First of all, something like MVC is all about separation of concerns. You have different components handling different things, which has some advantages like maintainability, extensibility, reusability, less code duplication, etc.
You already mentioned a GUI Controller and an Application Controller. That's separation of concerns right there. You now have one component handling presentation logic, and one component handling application logic.
You are asking about a GUI controller. Depending on how big or small your application is, you might build this using servlets, plain Java classes, or web frameworks like Struts or SpringMVC.

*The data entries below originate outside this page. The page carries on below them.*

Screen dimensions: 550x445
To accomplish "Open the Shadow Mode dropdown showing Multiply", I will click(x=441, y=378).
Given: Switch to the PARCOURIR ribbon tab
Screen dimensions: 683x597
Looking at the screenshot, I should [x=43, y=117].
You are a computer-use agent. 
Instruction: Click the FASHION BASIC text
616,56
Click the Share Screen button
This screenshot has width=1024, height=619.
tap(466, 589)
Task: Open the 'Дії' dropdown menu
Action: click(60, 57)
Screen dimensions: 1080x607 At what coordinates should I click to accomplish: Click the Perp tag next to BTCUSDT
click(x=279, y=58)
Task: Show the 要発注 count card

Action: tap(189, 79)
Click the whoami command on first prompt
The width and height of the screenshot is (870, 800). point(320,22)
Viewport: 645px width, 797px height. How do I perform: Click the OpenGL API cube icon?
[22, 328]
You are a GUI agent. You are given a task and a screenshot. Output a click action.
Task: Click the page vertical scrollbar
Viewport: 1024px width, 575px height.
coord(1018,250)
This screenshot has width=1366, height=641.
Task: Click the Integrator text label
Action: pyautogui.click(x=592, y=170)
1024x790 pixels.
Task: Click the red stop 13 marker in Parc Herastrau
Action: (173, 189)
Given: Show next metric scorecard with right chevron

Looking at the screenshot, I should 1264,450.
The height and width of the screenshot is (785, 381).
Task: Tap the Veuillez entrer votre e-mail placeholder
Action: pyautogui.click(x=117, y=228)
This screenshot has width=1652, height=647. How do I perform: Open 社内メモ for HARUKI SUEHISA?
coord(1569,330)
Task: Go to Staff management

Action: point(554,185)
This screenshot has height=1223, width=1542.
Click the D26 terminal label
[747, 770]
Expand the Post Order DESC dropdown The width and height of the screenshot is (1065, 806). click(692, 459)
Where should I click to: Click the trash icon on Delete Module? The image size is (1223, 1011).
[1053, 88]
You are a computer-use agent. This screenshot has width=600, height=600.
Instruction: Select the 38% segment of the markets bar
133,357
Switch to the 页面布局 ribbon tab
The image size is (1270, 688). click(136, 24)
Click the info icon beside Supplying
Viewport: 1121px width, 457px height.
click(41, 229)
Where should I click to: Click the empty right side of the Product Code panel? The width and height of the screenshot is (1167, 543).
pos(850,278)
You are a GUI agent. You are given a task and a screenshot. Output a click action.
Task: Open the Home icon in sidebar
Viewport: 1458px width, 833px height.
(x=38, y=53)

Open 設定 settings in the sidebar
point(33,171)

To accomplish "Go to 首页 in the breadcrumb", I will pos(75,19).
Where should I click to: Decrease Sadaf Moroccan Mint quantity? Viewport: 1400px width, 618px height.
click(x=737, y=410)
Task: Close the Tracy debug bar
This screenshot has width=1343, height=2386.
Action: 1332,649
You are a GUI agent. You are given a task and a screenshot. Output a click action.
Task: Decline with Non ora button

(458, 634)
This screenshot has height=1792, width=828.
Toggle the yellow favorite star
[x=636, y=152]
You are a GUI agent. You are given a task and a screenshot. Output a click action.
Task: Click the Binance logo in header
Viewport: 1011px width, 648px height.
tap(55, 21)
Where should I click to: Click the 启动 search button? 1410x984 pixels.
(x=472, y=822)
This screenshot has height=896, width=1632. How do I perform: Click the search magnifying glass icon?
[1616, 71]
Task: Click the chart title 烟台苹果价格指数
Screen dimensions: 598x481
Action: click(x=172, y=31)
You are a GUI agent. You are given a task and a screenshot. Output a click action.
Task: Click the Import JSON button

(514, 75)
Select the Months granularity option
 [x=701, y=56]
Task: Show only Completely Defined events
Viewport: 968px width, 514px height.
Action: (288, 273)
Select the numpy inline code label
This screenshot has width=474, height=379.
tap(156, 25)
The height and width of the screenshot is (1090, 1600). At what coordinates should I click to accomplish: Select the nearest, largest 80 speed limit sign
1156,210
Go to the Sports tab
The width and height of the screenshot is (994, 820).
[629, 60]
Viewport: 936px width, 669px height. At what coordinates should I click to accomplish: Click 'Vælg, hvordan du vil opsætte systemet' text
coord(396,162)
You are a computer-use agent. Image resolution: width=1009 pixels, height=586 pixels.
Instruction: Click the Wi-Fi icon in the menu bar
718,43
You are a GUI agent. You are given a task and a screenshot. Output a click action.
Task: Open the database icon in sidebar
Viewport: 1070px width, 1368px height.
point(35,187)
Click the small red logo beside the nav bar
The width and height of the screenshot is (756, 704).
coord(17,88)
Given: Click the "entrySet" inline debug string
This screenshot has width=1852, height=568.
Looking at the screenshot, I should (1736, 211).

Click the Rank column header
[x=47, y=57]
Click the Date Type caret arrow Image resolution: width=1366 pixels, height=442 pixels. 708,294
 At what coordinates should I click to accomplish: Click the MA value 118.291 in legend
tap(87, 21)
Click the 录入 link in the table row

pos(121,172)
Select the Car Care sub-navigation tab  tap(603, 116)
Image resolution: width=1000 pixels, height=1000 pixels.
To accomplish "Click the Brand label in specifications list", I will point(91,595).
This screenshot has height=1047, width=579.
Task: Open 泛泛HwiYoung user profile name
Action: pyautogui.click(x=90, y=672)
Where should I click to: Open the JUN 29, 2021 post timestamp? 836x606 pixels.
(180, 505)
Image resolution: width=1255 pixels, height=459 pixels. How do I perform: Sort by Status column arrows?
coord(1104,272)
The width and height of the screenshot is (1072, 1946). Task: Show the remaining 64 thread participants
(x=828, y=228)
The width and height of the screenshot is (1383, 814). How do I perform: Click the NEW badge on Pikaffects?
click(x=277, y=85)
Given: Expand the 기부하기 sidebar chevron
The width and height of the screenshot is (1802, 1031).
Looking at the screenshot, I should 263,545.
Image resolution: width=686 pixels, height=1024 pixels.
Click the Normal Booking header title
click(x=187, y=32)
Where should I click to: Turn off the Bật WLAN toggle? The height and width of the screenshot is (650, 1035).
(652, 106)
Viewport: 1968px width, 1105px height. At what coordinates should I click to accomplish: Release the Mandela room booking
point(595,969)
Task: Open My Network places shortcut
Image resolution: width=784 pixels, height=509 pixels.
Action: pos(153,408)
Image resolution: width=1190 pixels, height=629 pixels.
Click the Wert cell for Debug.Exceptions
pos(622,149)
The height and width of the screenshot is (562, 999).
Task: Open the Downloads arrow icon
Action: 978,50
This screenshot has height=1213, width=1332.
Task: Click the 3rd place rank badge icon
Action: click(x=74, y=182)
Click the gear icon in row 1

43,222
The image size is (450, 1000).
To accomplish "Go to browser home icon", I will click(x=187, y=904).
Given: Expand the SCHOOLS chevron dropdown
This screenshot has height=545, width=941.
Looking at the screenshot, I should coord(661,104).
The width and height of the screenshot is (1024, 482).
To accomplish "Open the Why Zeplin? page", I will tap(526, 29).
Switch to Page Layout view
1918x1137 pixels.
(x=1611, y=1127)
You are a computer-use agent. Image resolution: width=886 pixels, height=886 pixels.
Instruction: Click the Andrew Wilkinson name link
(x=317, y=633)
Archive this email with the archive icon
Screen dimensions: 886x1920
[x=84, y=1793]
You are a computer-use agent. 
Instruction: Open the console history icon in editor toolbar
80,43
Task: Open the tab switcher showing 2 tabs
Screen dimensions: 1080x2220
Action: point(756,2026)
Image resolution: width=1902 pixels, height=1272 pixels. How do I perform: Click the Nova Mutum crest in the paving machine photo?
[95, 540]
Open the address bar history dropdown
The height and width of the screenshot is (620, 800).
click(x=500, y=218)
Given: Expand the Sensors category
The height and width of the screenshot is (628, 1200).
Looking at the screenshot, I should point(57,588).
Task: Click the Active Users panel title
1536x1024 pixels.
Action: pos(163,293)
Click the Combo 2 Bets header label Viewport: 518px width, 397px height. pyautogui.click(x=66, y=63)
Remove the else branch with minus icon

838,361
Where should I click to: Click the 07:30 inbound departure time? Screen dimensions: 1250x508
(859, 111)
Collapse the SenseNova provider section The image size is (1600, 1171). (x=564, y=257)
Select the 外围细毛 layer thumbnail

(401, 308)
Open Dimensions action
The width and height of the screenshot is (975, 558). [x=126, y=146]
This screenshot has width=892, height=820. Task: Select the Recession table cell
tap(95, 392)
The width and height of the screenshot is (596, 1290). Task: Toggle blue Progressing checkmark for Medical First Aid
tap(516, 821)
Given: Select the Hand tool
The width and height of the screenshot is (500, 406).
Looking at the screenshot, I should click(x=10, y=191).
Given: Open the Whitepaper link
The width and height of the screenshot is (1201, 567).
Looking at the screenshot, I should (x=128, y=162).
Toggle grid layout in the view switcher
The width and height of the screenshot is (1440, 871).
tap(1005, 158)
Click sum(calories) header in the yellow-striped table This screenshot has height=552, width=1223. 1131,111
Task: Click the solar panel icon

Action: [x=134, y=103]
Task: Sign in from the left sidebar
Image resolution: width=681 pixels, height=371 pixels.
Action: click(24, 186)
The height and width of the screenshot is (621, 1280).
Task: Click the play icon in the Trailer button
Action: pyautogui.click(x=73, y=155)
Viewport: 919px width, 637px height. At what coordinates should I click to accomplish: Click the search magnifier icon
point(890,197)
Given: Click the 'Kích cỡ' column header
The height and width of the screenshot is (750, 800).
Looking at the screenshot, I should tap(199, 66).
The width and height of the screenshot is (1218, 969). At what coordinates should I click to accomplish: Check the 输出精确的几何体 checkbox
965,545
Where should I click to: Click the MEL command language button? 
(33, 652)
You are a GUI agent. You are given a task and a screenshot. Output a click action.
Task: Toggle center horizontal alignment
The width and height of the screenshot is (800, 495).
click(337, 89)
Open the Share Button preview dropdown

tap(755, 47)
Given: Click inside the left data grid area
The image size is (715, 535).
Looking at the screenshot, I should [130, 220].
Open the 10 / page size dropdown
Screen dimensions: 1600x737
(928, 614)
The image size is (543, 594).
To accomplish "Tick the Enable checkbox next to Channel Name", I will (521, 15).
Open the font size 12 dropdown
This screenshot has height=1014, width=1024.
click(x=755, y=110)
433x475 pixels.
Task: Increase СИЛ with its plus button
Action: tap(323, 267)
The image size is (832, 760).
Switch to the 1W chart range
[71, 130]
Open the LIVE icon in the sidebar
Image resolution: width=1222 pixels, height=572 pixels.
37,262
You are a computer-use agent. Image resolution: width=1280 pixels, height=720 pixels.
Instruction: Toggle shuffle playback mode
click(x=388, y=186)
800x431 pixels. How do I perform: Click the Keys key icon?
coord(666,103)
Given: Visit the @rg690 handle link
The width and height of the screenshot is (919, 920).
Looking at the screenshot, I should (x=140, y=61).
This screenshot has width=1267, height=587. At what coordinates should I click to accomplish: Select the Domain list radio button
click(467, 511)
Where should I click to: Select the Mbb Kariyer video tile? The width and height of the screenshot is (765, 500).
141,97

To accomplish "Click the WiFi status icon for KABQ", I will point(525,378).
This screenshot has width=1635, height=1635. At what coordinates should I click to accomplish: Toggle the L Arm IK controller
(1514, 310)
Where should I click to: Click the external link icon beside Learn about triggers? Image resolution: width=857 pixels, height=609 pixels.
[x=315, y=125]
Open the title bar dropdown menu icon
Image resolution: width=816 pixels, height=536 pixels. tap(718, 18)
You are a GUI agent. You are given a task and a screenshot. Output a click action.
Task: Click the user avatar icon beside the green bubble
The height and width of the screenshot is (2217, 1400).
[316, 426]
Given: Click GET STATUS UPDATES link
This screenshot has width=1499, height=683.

The standard for implementing Java classes that respond to requests is the servlet, so you can write your GUI controller with servlets. You can find a mini example of implementing MVC with servlets here. The purpose would be to handle requests received from the user, extract parameters from the request, send that data to the application controller who implements your use case, which the returns the result, which your servlet will then use to build data for your JSP pages, select one of the JSP pages for execution, and handle control to it to build the response.
To send data to the JSP, the servlet will use a RequestDispatcher
and usually request attributes.
You can also create the GUI controller with a simple java class, but you would still need a servlet as an entry point that will then delegate control to your Java classes to handle the requests. As a matter of fact, that's how various web frameworks work: they register a dispatcher servlet that gets the requests and delegates to the framework classes to be handled.
You can implement this presentation controller in any matter of ways, just remember the part about separation of concerns. Things like HttpServletRequest
, HttpServletRequest
, RequestDispatcher
, or JSP paths should not leak into your Application Controller or deeper into your model classes as that is not something they should concern themselves with.